§ The problem
Please repeat the records exactly. The pictures are to be left out.

§ Dataset records

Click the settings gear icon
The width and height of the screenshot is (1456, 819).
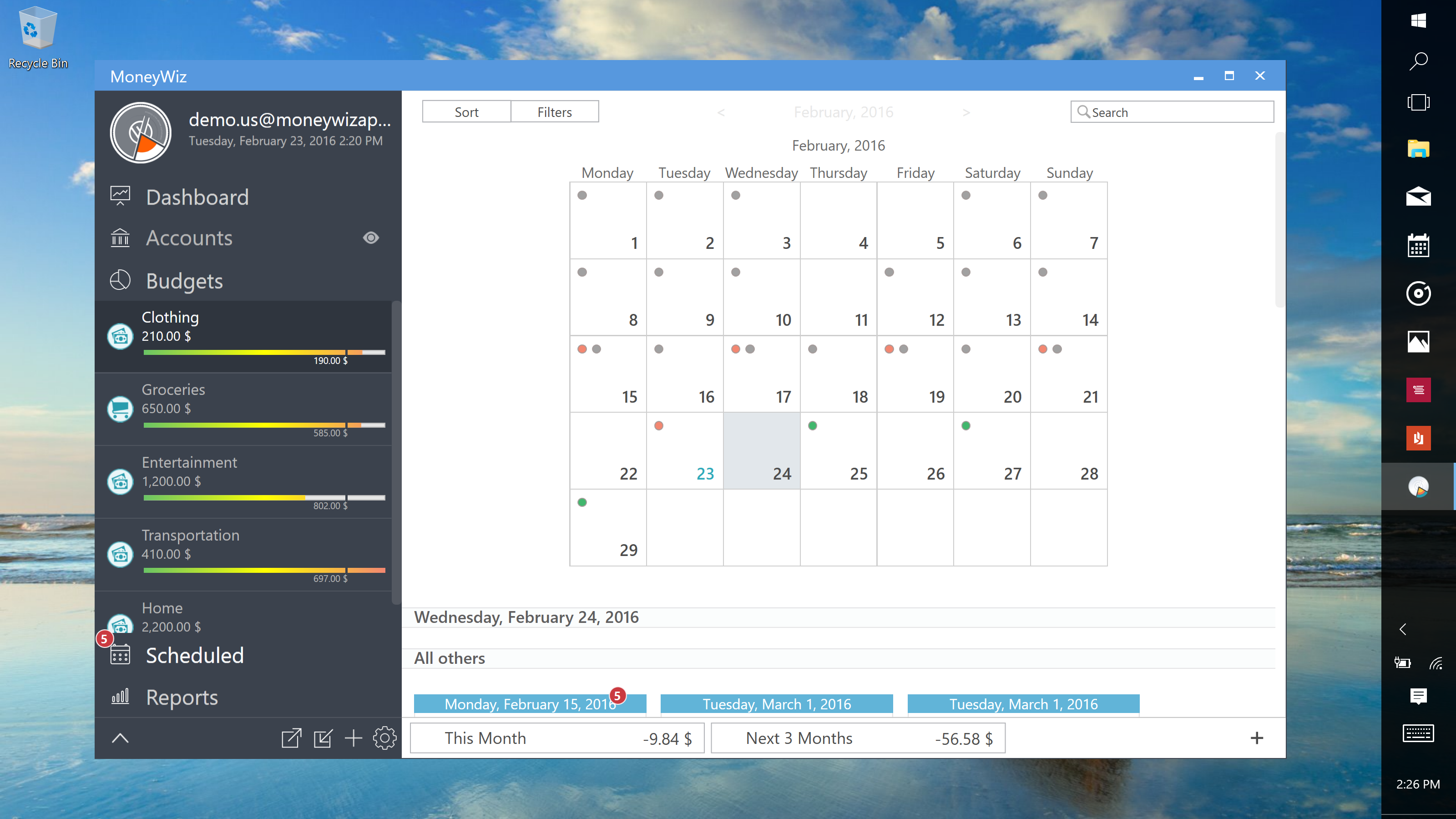click(383, 738)
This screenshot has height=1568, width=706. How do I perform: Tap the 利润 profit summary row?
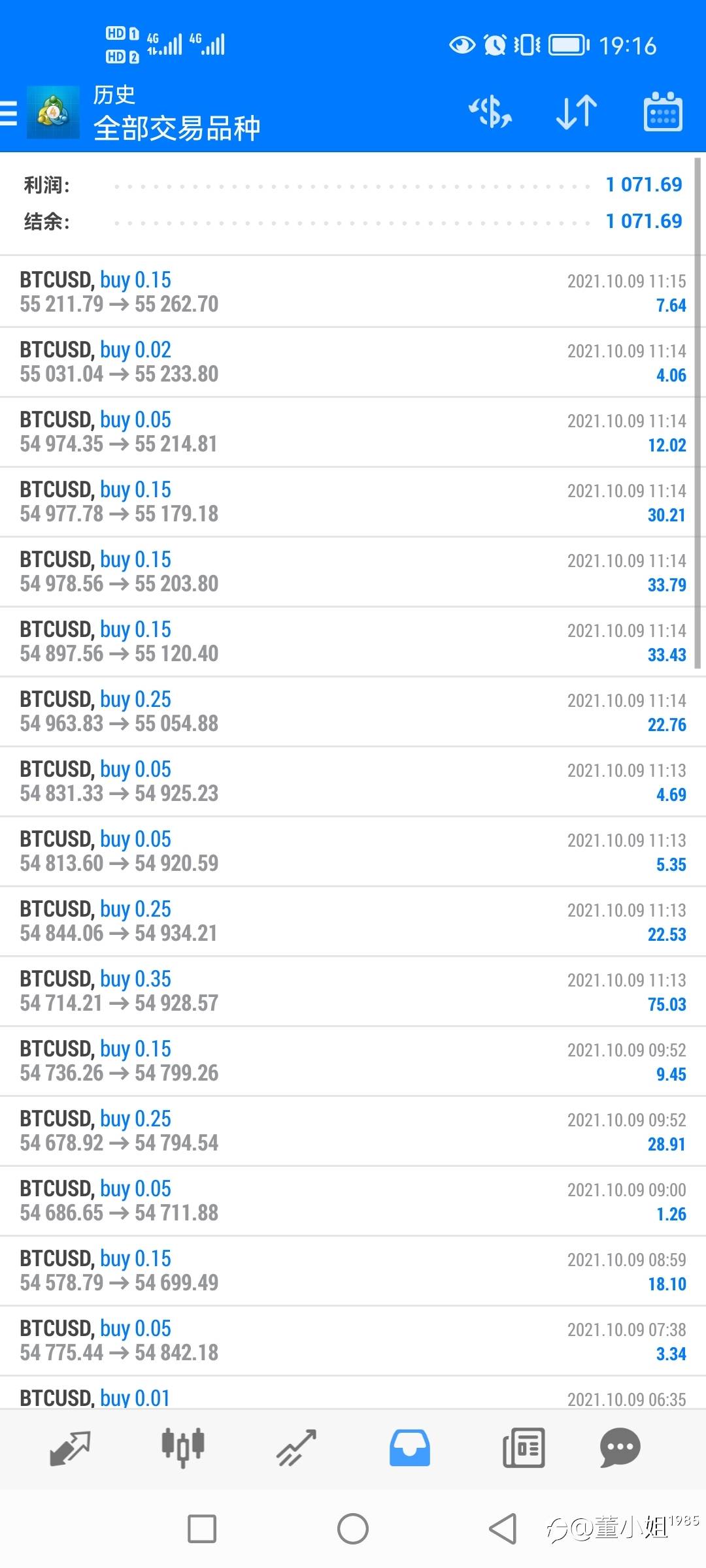point(353,185)
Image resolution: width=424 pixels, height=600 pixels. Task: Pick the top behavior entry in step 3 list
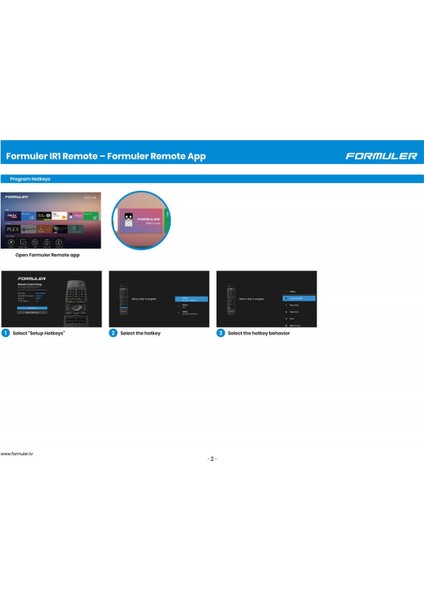293,292
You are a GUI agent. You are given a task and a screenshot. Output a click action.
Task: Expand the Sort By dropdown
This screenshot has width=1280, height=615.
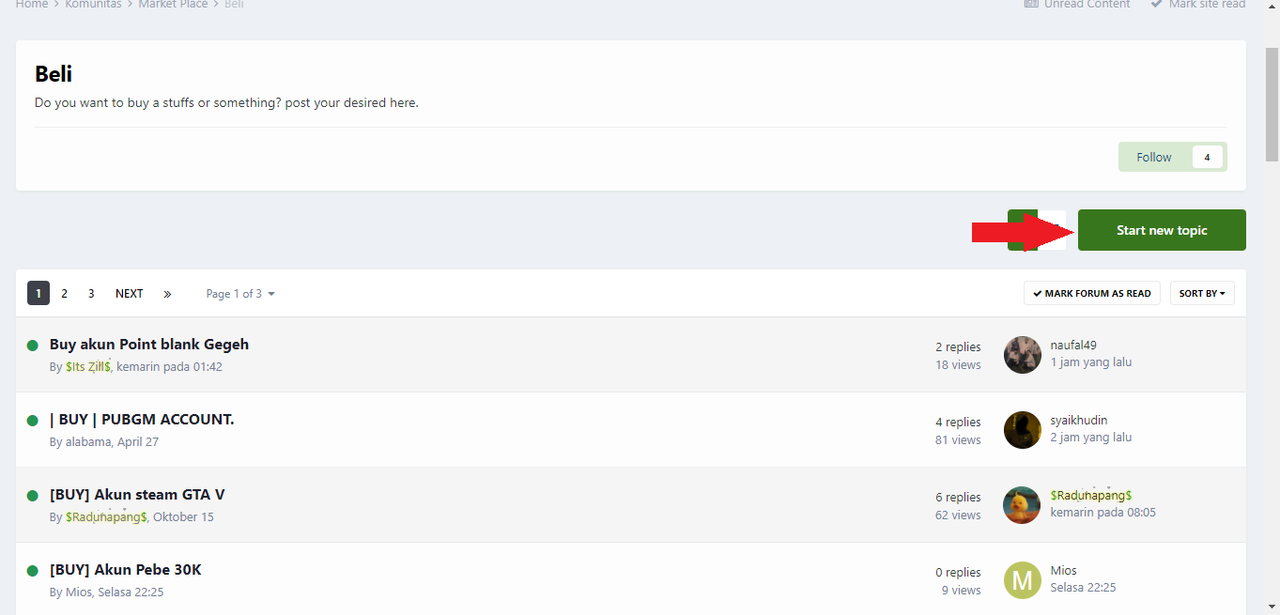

§ Answer box
Click the settings gear icon
The width and height of the screenshot is (1456, 819).
click(383, 738)
This screenshot has height=1568, width=706. How do I perform: Tap the 利润 profit summary row?
point(353,185)
Image resolution: width=424 pixels, height=600 pixels. Task: Pick the top behavior entry in step 3 list
293,292
You are a GUI agent. You are given a task and a screenshot. Output a click action.
Task: Expand the Sort By dropdown
This screenshot has width=1280, height=615.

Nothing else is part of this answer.